The company values – honesty, empathy, respect, work ethic, integrity, and pride – often serve as a guide to finding the people to join the team. The people reinforce the values.
“I haven’t worked at another place that has such strong company values,” DJ said. “Garber puts value behind those words. It takes a certain type of person to meet those values. But that’s what a Garber person looks like. That’s what makes Garber what it is: the people.
So, what does DJ appreciate the most about working for Garber?
“There’s a lot of answers to that question,” he said. “Fair pay. Amazing 401k match. Benefits. Those are the easy answers. But I think the biggest thing is open communication. I can call up anyone at any of our locations and just have a conversation or ask a question. It feels like a small group even though we’re not; Garber is one of the biggest and yet it’s so approachable. Dick Garber has called me up and said, ‘Hey Dave, how’s it going? I hope you have a great day.’ The open communication is such a sharp relief from what I’ve experienced in the past in the car business. It’s amazing. Working for Garber is the best decision I made.”
What was your first job? When I was 13 (I don’t even know if this was legal) I started scooping ice cream in downtown Wyandotte, Michigan at a place called Stroh’s. Have you ever scooped chocolate ice cream in the summer? You’re basically scooping a brick. We would shatter cones trying to put these scoops on. I still keep in touch with the owner. I had a huge bicep…my right arm looked like Popeye’s arm. The right arm said, “Wow, he must work out.” My left arm was like, “Um, no, he doesn’t.”
What are three things you can’t live without (aside from food, water, air…)?
- Family. I see no purpose if I don’t have my wife and kids.
- I cannot live without day trips.We like to go to Mackinac or Cedar Point. I love planning the trip: getting hotels, rates, the agenda.
- I also can’t live without good water. I’m a water snob. I hate to say that, but I am. I won’t drink tap water. It’s not because I want to impress people. I just love great water.
What is something people would be surprised to know about you? I was engaged to my wife Allison after four days in London.
Wow. More details on that story, please. We were both stateside and went to Alma College. Took a class, ENG383, which was Medieval Literature. I had never met her before, but we were both in this class and we got to go overseas. We’re flying in this giant plane. My buddy Mike gets air sick, and he’s like, ‘I need to change seats; I can’t be by the window.’ He was sitting next to Allison, and we switched seats so I sat next to her.

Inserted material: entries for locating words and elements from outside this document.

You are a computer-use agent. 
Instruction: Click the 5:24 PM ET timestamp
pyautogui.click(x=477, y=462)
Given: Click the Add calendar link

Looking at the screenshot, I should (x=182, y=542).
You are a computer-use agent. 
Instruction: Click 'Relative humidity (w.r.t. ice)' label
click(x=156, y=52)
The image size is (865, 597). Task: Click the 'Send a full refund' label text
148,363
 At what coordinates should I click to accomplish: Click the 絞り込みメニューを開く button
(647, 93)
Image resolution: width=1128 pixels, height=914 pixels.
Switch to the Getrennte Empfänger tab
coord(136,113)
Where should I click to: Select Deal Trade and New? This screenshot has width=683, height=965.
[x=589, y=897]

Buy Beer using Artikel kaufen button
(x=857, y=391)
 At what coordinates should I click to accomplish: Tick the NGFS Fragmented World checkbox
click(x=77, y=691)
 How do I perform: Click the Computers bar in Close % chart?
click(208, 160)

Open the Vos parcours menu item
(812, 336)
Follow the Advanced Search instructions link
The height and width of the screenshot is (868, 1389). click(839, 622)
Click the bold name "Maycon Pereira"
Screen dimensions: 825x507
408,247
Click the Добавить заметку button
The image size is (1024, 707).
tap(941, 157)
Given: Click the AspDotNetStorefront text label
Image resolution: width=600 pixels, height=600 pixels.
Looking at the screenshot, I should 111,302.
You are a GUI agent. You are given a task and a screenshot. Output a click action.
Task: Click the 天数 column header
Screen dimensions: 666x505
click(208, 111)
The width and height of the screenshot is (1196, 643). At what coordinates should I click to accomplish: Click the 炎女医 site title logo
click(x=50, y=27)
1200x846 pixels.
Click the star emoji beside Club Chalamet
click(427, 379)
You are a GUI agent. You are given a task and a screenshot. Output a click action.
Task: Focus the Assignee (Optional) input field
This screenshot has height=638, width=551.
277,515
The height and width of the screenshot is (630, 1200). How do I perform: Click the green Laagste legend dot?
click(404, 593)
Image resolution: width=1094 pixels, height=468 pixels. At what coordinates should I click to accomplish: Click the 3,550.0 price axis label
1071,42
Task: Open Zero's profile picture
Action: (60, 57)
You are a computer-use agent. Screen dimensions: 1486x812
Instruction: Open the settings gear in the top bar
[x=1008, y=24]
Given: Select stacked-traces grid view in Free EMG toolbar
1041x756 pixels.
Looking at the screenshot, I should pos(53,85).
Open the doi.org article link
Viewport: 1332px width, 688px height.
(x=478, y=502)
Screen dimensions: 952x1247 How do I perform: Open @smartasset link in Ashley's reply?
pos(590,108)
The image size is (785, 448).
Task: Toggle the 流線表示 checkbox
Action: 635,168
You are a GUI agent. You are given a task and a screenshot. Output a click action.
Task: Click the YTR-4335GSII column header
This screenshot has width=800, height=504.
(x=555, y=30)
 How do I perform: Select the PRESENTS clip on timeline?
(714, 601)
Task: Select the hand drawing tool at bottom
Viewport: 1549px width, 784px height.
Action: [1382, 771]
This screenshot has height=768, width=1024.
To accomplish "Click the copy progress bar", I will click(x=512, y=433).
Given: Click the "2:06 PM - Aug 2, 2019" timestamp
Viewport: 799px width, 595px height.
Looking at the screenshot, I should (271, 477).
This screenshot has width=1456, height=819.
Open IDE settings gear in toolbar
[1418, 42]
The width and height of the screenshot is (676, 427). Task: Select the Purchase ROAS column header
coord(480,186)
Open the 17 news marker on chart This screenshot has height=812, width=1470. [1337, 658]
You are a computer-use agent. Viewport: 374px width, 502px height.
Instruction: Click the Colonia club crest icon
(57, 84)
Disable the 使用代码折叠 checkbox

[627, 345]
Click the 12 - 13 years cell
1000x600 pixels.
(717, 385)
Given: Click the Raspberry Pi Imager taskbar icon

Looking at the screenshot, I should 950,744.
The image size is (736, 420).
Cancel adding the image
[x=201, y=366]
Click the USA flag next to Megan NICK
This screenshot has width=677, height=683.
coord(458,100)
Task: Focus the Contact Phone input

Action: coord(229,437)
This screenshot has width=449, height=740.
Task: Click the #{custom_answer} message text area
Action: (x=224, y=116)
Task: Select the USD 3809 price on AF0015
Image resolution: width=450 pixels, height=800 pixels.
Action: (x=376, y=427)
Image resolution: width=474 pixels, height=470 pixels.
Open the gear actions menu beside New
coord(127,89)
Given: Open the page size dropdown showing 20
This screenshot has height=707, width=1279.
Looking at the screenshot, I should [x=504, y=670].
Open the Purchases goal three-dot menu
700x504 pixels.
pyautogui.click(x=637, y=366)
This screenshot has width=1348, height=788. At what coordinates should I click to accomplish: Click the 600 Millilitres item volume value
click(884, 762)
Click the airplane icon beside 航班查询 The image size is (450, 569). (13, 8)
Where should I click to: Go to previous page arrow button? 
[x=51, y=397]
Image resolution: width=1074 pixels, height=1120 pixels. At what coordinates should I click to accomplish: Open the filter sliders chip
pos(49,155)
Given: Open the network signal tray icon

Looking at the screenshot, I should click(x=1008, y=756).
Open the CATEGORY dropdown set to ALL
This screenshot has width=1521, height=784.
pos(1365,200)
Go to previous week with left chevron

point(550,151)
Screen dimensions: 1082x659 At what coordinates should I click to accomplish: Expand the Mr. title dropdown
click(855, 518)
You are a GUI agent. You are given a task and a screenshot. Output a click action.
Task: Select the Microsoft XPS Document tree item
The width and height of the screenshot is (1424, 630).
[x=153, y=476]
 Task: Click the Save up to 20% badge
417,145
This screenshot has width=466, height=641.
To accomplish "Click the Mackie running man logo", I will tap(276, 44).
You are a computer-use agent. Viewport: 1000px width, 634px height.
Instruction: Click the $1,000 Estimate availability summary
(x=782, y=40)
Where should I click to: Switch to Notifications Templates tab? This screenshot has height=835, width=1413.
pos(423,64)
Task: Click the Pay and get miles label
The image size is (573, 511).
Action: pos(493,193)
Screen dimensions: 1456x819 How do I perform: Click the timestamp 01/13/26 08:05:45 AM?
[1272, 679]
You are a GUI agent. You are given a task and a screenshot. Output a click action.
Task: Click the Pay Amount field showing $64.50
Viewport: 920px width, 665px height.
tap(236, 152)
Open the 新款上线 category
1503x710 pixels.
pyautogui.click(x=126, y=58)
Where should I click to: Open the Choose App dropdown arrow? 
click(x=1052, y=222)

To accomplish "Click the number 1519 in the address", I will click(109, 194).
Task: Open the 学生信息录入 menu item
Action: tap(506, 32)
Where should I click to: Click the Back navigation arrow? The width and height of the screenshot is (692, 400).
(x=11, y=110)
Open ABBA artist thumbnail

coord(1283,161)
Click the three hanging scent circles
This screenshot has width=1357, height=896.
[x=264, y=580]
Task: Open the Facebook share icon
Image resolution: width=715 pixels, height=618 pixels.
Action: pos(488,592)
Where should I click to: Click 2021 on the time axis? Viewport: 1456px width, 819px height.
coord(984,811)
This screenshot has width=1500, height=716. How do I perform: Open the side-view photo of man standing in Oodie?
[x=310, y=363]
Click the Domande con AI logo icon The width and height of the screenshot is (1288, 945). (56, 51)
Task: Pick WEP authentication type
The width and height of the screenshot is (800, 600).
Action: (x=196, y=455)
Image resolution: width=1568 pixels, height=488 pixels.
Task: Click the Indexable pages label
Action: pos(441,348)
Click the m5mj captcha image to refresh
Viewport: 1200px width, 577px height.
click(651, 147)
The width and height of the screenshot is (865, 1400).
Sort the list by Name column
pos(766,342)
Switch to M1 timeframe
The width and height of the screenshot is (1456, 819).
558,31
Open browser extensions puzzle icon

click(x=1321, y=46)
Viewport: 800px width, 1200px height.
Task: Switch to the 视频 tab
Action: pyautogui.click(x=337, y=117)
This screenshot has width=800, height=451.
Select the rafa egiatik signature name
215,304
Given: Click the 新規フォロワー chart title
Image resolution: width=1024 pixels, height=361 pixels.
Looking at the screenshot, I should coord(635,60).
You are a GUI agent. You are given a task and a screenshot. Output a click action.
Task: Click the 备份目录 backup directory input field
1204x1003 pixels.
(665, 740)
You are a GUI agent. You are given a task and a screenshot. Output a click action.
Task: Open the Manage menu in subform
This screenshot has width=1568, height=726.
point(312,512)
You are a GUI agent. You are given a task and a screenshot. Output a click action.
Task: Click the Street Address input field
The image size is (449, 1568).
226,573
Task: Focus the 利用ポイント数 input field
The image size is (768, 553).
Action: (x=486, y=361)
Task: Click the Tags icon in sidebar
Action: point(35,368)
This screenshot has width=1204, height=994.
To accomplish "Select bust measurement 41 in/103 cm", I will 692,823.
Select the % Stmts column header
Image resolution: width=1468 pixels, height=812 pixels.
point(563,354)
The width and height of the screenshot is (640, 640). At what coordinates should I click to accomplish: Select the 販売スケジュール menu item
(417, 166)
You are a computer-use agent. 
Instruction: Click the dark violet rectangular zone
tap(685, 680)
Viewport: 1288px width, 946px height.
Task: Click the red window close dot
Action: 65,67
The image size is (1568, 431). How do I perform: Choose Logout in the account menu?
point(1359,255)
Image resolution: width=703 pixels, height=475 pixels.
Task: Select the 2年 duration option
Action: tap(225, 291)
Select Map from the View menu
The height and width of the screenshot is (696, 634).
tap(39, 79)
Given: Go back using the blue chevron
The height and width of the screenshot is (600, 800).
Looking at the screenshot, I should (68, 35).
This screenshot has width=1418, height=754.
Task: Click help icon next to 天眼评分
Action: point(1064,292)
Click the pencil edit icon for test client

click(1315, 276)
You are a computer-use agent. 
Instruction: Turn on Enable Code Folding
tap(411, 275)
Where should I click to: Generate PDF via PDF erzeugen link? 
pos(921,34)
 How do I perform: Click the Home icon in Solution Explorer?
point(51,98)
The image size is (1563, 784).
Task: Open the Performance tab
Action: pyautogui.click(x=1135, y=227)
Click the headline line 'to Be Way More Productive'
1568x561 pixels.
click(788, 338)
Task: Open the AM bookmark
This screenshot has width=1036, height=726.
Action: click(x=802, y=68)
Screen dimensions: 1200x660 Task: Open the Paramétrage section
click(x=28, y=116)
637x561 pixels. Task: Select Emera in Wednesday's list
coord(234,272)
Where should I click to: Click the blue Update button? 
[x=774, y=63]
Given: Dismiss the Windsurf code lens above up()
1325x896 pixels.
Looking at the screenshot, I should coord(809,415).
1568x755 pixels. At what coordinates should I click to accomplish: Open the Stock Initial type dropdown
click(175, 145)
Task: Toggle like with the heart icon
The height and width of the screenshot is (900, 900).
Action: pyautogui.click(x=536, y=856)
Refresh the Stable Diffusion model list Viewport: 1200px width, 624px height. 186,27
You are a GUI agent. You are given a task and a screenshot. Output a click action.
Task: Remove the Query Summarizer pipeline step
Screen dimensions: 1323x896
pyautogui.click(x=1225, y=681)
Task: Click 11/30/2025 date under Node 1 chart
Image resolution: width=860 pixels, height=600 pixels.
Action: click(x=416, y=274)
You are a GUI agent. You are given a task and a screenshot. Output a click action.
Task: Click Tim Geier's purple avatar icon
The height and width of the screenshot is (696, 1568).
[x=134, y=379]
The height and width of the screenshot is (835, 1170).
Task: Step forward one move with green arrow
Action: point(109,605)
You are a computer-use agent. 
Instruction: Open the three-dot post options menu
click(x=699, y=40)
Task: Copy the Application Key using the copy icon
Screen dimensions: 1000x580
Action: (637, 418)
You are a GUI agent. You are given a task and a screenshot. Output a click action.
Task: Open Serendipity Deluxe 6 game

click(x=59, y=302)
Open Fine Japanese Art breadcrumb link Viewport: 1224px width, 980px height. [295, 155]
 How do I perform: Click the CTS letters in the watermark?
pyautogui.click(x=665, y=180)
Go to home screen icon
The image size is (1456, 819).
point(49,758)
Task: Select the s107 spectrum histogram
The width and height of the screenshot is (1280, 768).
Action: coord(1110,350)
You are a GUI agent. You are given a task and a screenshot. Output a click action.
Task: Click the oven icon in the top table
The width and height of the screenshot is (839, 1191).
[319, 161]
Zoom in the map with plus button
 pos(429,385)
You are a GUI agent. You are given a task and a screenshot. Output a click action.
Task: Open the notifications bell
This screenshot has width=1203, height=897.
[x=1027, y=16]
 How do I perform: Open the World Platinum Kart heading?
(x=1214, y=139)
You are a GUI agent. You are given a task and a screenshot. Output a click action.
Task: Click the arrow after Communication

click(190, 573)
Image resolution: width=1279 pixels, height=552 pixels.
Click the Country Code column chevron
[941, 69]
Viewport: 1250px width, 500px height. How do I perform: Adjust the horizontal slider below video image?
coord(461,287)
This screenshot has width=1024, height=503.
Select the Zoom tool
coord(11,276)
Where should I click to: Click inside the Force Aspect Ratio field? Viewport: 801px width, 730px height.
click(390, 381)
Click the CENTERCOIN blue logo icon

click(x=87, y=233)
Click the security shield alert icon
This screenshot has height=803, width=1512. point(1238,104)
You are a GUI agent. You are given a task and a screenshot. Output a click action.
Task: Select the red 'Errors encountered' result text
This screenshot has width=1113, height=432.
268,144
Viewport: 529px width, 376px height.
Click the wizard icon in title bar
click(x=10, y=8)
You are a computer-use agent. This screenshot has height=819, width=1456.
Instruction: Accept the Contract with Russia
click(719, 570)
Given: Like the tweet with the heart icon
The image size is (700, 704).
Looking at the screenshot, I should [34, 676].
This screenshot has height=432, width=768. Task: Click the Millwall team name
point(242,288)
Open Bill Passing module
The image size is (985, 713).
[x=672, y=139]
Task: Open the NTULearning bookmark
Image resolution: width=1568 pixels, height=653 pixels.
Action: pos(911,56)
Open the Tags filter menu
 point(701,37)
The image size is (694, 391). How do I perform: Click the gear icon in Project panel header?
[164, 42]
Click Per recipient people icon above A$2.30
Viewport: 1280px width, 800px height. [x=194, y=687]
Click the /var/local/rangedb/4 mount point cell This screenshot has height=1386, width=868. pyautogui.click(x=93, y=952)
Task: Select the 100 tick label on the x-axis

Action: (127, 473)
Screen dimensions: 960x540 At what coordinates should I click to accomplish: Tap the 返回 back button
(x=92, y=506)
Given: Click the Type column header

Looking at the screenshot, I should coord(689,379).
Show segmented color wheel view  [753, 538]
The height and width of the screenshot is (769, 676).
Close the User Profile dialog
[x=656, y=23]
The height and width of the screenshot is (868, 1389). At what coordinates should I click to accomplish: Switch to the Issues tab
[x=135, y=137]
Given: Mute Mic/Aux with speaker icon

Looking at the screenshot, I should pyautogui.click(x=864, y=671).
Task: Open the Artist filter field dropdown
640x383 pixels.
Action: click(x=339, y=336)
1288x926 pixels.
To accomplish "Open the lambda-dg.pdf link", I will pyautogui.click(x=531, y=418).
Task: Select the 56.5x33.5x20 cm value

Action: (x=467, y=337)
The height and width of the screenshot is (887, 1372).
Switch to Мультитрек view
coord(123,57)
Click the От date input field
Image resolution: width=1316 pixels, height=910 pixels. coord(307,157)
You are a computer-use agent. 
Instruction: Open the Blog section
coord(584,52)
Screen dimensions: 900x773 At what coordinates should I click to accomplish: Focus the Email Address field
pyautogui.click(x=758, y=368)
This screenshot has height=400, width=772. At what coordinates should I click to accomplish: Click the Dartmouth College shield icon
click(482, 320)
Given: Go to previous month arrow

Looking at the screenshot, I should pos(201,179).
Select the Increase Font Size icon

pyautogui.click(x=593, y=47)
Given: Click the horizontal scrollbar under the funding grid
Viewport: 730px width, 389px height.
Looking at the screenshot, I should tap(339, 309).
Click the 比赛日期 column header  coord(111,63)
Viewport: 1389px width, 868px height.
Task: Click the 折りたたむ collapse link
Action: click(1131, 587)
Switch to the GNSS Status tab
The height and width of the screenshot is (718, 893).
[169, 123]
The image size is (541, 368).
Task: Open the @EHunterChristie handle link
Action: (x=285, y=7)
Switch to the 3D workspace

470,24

Every day after class in London, we’d go to the Ye Olde Cock tavern. We were all drinking Guinness and talking about relationships. Allison, this shy girl, suddenly blurts out, ‘I just want to be married to the first person who asks so I get it done with.’ I had a couple of drinks at this point. I go to this store next door, and as fate would have it, I buy this ring for $200. I come back and say to her, ‘Hey, you said you’d marry the first person who’d ask you.’ She said, ‘I guess so. Yeah.’ She put the ring on, and from that point on, we were inseparable.
We celebrated our 21st wedding anniversary on June 24. For the record, I did end up proposing with a better ring. She still wears the London ring on her pinky finger.
What was the best piece of advice you’ve been given, and who gave it to you?
My dad said to me in high school, “Anything worth doing is worth doing well.” That still is very important to me. I say it to the sales team; I say it to my sons. I would rather do it once correctly.
Also, Tark [Dave Tokarsky, general manager at Linwood] also says “A goal without a plan is only a dream.” Act with intention. It changed the way I focus on my day-to-day. I write out more notes. I label my objective for the day. I am much more organized, both personally and professionally.